#### Problem requirements
Report each line of the records below that uses the word "will".

- - -

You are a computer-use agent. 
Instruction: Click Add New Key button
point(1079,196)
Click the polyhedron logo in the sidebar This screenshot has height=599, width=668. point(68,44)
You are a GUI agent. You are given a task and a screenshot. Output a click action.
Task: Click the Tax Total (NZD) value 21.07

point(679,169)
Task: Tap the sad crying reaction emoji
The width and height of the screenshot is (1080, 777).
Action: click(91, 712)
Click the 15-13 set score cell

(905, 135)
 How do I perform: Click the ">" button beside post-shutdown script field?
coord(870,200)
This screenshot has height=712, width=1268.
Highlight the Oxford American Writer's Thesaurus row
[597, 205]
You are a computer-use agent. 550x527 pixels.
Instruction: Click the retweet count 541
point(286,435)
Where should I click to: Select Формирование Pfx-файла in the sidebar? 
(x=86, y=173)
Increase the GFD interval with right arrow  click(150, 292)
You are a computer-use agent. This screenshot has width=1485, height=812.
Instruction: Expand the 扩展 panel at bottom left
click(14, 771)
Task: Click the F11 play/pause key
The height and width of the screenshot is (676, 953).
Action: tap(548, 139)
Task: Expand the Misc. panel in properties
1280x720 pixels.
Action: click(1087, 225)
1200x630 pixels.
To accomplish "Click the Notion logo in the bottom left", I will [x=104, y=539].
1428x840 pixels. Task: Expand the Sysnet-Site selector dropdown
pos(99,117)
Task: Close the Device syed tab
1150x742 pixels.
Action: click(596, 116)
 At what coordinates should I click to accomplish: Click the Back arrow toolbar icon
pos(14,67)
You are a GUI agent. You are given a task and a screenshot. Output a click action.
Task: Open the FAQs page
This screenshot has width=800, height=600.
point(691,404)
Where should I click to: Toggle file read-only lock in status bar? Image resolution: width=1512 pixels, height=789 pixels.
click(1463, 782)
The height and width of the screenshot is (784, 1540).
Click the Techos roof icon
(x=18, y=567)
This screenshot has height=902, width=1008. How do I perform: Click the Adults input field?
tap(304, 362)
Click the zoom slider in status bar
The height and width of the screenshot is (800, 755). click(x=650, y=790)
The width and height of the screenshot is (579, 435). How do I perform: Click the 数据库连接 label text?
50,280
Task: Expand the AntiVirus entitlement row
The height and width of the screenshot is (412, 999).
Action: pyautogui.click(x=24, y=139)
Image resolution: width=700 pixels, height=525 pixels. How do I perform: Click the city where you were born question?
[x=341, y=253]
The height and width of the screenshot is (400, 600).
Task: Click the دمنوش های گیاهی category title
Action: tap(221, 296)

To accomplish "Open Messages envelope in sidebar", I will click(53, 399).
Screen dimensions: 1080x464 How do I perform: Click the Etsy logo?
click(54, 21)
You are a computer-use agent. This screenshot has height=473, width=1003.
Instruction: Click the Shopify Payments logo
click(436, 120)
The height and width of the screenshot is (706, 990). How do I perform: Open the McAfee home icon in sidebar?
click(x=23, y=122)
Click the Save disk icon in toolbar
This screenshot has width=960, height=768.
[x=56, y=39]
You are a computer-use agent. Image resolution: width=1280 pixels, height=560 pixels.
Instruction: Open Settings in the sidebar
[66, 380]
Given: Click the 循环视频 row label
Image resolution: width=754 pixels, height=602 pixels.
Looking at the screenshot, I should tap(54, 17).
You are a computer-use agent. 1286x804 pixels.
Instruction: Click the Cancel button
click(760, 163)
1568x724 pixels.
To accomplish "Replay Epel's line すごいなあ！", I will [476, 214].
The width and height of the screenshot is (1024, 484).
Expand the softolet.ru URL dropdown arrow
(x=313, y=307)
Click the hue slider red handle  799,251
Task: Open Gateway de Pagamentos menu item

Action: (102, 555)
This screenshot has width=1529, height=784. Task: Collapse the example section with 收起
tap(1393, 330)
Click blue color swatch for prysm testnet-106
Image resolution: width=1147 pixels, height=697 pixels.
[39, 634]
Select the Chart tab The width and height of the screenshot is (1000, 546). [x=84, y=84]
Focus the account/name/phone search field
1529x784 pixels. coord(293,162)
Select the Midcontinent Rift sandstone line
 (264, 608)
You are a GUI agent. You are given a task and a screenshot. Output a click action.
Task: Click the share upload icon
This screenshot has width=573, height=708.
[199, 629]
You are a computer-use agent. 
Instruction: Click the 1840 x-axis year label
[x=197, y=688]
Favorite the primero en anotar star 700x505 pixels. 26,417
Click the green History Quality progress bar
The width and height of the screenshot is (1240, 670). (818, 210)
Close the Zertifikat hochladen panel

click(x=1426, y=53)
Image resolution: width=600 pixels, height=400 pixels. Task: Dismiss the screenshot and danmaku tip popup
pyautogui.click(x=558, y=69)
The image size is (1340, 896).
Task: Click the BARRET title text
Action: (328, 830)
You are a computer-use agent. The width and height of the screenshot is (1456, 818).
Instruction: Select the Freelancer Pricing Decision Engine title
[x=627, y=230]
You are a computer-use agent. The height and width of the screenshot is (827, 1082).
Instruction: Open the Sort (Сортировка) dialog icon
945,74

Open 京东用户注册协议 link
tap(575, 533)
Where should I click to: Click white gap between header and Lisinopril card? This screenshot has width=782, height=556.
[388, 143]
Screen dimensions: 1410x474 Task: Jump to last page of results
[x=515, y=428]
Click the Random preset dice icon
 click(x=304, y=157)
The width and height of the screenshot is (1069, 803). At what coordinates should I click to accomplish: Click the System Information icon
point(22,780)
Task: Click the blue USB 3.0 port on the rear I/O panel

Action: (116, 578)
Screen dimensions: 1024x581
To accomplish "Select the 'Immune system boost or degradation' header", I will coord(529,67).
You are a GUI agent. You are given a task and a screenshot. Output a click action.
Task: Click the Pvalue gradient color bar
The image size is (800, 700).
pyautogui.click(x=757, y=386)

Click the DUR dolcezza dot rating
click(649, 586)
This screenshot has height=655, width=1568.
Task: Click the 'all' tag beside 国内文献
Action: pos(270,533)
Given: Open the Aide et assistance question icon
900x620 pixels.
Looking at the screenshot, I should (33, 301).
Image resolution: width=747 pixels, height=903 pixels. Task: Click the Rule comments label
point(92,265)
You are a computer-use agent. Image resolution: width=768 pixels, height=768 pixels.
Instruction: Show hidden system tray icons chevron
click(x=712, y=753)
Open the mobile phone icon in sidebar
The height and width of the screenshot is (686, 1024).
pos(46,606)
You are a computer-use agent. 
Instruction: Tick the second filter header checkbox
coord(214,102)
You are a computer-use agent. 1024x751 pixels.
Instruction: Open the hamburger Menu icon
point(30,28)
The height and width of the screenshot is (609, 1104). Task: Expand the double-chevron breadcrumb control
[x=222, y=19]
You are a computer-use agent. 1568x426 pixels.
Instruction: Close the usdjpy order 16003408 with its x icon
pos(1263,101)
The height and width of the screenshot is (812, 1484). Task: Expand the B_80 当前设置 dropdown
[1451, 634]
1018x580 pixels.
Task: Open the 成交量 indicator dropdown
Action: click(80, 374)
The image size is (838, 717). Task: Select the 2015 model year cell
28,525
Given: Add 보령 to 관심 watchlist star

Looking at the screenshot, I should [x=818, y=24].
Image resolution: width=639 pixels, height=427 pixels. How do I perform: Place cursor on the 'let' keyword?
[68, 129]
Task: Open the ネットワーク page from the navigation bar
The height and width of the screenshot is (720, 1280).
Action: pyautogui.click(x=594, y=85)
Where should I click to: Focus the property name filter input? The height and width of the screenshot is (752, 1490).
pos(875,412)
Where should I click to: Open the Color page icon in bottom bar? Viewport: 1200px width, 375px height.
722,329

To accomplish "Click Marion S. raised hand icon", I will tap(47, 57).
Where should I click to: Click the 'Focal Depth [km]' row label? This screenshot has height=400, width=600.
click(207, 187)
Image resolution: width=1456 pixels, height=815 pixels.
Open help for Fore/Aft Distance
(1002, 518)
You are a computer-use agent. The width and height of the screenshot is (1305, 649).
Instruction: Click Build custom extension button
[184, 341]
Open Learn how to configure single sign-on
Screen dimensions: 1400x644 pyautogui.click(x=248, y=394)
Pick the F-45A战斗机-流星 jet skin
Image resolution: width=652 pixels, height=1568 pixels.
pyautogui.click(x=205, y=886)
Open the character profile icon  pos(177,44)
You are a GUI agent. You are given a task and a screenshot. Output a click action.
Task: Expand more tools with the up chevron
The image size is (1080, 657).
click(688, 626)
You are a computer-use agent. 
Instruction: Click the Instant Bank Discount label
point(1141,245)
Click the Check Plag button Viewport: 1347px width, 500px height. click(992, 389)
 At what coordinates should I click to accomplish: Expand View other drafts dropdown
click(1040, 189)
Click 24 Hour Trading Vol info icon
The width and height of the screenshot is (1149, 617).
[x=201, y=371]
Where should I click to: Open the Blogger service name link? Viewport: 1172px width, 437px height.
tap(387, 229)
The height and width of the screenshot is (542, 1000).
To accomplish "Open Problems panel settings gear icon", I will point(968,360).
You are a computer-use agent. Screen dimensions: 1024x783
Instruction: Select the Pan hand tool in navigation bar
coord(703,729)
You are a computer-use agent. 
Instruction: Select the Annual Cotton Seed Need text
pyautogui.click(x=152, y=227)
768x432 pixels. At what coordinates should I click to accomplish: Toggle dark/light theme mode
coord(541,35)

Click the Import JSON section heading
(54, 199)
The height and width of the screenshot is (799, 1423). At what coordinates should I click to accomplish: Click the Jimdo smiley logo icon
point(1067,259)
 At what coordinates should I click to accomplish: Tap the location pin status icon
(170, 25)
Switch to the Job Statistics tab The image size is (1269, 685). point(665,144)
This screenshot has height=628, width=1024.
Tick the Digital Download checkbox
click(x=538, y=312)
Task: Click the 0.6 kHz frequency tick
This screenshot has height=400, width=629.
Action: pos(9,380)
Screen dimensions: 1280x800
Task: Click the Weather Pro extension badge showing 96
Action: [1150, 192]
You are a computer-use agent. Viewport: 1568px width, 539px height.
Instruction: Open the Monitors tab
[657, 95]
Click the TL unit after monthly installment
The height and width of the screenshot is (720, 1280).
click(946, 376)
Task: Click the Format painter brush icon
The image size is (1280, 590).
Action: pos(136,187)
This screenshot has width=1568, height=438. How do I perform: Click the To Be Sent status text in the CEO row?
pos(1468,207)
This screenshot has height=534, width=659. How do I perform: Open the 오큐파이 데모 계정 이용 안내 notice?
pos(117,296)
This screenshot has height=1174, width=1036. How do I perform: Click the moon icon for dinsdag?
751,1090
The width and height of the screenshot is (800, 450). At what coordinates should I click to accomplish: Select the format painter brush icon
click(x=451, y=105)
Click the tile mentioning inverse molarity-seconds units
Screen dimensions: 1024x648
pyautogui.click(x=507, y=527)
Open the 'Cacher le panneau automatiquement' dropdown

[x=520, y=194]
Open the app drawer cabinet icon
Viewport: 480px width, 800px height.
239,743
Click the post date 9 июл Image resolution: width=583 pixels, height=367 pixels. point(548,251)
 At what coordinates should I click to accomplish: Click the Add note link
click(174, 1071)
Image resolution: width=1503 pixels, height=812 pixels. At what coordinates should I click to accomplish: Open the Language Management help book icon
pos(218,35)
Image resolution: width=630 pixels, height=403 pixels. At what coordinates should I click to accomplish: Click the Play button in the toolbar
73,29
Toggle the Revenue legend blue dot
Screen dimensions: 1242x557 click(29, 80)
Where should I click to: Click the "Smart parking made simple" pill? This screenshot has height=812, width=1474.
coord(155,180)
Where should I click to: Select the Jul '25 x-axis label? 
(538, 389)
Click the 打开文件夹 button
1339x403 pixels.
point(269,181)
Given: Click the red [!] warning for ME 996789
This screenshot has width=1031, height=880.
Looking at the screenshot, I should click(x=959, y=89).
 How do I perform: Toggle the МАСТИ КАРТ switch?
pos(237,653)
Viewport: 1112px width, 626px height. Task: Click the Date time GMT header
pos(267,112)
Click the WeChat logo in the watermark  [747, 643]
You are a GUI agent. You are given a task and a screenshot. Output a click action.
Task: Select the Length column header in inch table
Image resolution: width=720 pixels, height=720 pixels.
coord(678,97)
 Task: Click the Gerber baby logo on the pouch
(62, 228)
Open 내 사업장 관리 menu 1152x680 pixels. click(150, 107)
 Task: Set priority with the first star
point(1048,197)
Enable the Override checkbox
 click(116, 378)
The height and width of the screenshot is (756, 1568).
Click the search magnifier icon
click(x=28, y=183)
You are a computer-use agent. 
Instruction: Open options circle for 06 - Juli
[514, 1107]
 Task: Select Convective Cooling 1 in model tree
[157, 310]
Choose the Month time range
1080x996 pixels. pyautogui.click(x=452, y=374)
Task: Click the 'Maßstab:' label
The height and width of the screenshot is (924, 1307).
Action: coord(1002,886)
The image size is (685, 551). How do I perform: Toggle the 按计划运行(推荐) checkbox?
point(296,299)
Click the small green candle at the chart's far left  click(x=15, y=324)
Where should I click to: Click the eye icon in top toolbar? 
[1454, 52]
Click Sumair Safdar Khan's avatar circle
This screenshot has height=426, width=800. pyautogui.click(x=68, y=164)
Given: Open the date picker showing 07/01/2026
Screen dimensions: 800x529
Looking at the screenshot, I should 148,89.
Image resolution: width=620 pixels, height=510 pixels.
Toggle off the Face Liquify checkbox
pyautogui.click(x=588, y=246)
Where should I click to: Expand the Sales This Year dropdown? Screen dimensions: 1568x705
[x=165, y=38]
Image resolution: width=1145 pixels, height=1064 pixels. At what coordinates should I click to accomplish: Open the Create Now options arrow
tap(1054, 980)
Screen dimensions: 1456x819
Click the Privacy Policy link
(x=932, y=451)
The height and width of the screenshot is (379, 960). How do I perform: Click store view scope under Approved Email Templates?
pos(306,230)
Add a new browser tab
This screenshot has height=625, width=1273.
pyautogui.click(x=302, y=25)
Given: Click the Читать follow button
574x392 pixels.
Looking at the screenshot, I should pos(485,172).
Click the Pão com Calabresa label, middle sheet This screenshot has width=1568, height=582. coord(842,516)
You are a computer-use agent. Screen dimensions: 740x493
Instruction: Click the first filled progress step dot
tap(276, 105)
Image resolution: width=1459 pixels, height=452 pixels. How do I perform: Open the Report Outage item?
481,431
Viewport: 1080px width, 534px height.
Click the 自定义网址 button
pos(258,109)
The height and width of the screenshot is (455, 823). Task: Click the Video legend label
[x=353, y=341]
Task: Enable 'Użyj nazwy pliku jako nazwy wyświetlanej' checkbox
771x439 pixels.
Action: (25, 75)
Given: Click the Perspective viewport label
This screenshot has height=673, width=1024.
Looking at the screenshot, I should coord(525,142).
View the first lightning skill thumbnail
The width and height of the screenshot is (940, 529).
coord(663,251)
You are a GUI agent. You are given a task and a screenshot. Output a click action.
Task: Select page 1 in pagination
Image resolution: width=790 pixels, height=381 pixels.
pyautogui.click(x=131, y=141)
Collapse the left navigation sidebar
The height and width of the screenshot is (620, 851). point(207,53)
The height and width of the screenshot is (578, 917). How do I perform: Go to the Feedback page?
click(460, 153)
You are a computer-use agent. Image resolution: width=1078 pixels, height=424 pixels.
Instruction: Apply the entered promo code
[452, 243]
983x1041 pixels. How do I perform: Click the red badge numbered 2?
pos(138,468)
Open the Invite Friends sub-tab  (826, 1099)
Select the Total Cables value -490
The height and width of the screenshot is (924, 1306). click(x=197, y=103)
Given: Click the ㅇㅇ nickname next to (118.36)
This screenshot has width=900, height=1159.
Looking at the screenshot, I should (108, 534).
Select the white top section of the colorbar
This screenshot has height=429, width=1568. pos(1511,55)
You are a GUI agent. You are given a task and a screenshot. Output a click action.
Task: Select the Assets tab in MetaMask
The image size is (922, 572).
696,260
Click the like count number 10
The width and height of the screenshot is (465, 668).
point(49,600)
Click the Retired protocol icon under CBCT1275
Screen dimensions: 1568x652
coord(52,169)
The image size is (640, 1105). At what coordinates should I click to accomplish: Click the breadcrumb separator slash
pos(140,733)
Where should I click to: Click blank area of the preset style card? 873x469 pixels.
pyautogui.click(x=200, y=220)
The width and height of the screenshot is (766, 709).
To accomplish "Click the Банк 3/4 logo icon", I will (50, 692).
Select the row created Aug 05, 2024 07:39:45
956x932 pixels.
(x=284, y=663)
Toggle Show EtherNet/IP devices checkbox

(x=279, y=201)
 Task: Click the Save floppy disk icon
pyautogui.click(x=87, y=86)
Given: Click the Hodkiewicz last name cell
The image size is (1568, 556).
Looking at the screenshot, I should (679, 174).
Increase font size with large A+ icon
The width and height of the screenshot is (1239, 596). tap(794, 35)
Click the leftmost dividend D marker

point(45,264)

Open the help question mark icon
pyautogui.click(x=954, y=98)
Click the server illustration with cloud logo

- - -

#### Task solution
To accomplish "Click the Notion logo in the bottom left", I will [x=104, y=539].
To accomplish "Open Messages envelope in sidebar", I will click(53, 399).
To accomplish "Replay Epel's line すごいなあ！", I will [476, 214].
To accomplish "Select the 'Immune system boost or degradation' header", I will coord(529,67).
To accomplish "Click Marion S. raised hand icon", I will tap(47, 57).
To accomplish "Open Problems panel settings gear icon", I will point(968,360).
To accomplish "Click the Банк 3/4 logo icon", I will (50, 692).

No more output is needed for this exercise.